Mais il ne permettra pas de faire baisser les prix structurellement élevés du gaz et encore moins d’avoir un impact direct sur les factures. « Il n’a pas cette vocation », reconnaît un diplomate en aparté. En revanche, il doit éviter des envolées spectaculaires, comme celles de l’été 2022, quand les cours flirtaient avec les 350 euros/MWh. L’UE restera ainsi arrimée aux prix mondiaux du GNL, manière d’éviter qu’elle ne paie son gaz (beaucoup) plus cher que le reste du monde.
Le périmètre
Ce mécanisme s’appliquera à tous les contrats du TTF dont l’échéance varie entre un mois et un an. Englober ceux à échéance plus courte aurait multiplié les « risques » de déclenchement au vu de la volatilité de ce type de transactions.
Nouveauté de dernière minute : les contrats liés aux autres hubs gaziers européens seront automatiquement inclus à partir du 31 mars prochain, sauf en cas de décision contraire de la Commission. Le moyen d’éviter que les traders se rabattent sur d’autres marchés, signant la mort du TTF, seul indicateur de marché en euro.
Les contrats de gré à gré (dits « over the counter »), eux, ne seront pas concernés. Ils pourront donc toujours être passés à n’importe quel prix, même au-dessus du plafond. Un gage pour la sécurité d’approvisionnement, espèrent les États, puisque les acteurs des marchés pourront toujours se replier sur ces transactions si les prix plafonnés ne conviennent pas.

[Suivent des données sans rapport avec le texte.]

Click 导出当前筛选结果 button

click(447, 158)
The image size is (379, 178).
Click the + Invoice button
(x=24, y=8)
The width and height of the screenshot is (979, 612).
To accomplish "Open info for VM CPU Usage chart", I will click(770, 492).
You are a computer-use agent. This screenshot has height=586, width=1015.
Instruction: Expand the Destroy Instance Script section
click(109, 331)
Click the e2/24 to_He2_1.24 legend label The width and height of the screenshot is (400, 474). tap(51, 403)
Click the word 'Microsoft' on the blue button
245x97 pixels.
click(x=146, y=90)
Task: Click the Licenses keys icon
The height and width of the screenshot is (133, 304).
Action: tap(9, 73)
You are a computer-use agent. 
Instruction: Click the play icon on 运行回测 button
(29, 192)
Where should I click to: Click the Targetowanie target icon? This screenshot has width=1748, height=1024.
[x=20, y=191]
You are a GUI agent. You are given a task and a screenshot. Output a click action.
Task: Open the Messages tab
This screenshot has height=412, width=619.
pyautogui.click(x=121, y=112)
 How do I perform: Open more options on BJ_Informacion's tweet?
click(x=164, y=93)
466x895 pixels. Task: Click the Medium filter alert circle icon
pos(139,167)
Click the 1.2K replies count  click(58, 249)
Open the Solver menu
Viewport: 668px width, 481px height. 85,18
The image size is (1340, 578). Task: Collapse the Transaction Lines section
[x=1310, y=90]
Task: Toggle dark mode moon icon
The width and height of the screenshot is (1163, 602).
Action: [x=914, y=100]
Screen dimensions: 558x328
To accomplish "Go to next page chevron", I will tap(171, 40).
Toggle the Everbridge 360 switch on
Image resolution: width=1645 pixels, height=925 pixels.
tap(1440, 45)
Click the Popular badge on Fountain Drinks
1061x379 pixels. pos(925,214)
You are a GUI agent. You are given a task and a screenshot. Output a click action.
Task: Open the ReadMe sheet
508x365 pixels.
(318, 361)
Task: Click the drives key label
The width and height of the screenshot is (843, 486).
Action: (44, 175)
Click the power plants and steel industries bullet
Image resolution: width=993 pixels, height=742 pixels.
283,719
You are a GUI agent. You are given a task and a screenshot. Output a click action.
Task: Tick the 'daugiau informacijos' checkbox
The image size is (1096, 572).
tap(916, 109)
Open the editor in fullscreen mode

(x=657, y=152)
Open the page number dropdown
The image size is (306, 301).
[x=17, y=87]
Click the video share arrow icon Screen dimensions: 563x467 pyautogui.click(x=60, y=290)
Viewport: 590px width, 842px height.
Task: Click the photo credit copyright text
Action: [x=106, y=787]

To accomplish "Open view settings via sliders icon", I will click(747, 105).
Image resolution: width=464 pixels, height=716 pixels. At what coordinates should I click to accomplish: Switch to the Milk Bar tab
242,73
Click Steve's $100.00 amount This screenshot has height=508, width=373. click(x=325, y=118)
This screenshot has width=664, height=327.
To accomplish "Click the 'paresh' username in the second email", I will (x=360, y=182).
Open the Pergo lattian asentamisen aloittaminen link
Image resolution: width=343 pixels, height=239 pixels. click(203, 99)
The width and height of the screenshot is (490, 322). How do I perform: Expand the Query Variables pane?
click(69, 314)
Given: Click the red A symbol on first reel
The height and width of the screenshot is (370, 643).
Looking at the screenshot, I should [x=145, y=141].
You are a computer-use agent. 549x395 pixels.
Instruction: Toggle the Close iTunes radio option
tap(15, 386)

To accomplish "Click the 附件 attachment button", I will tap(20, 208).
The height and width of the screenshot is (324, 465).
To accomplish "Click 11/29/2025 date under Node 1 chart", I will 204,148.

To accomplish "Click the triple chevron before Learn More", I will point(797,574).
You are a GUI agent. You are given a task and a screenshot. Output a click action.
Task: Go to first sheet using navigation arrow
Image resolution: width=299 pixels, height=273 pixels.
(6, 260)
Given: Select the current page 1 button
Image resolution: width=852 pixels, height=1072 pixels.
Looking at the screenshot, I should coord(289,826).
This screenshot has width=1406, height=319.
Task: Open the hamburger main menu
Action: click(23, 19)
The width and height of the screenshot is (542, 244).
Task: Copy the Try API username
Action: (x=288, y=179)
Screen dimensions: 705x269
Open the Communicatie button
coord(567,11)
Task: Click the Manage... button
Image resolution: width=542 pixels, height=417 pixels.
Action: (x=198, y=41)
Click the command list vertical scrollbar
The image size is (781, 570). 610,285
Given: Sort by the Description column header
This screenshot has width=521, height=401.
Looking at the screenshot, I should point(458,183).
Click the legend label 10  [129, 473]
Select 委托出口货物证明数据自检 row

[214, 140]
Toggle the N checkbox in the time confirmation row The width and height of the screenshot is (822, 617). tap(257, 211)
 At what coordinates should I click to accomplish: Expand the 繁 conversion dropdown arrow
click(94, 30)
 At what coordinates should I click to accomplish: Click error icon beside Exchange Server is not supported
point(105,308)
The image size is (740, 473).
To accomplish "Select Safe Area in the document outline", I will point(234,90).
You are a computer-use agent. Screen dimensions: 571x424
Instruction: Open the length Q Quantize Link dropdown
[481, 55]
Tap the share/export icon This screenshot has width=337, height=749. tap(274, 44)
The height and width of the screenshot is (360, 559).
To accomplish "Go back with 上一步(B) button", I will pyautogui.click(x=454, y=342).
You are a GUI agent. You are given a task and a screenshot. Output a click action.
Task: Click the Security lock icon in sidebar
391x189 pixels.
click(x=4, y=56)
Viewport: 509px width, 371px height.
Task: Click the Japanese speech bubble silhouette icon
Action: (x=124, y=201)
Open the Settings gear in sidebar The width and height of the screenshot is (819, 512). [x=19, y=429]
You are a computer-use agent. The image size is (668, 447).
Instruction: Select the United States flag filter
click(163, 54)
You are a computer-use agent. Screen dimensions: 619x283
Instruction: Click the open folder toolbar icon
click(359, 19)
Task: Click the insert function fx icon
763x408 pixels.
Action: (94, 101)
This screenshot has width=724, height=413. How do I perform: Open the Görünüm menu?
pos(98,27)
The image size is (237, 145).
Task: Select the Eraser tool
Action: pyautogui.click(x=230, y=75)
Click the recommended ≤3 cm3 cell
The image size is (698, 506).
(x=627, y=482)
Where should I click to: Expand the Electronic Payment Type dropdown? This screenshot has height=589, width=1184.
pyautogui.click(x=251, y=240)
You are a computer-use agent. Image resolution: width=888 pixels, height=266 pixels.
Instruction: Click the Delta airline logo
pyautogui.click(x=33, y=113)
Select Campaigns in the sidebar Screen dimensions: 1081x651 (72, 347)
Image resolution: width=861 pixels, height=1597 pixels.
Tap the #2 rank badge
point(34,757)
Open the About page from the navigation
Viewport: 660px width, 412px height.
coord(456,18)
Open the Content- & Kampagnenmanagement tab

Un mécanisme sous haute surveillance
« Le mécanisme adopté […] s’accompagne d’un ensemble de garanties encore plus solides » que ne le proposait la Commission fin novembre, admet Kadri Simson. Dans les dernières heures de négociation, les clauses de suspension ont notamment été renforcées pour pouvoir rectifier le tir rapidement si des effets indésirables sont constatés.
Le plafonnement pourra, entre autres, être suspendu en cas d’urgence sur le front de l’approvisionnement, d’augmentation de la consommation de gaz ou encore de fort ralentissement des transactions sur le hub TTF.
Des « sécurités importantes qui ont pu être concrétisées par le compromis final », se réjouit Robert Habeck.
Le risque de déstabilisation des marchés financiers sera particulièrement scruté. « Il est difficile de déterminer a priori les conséquences de certains choix. On n’a jamais fait ça », soufflait ainsi un diplomate en amont du Conseil.
Garantie ultime : si ce risque est avéré, le mécanisme pourrait être suspendu ou, tout simplement, ne pas voir le jour. Un rapport des régulateurs européens de l’énergie (Acer) et de l’Autorité européenne des marchés financiers (AEMF) est attendu d’ici le 23 janvier pour évaluer ce risque. « La Commission est prête à suspendre ex ante l’activation du mécanisme si une analyse de la banque centrale [et d’autres autorités] montre que les risques l’emportent sur les avantages », assène même la commissaire Simson.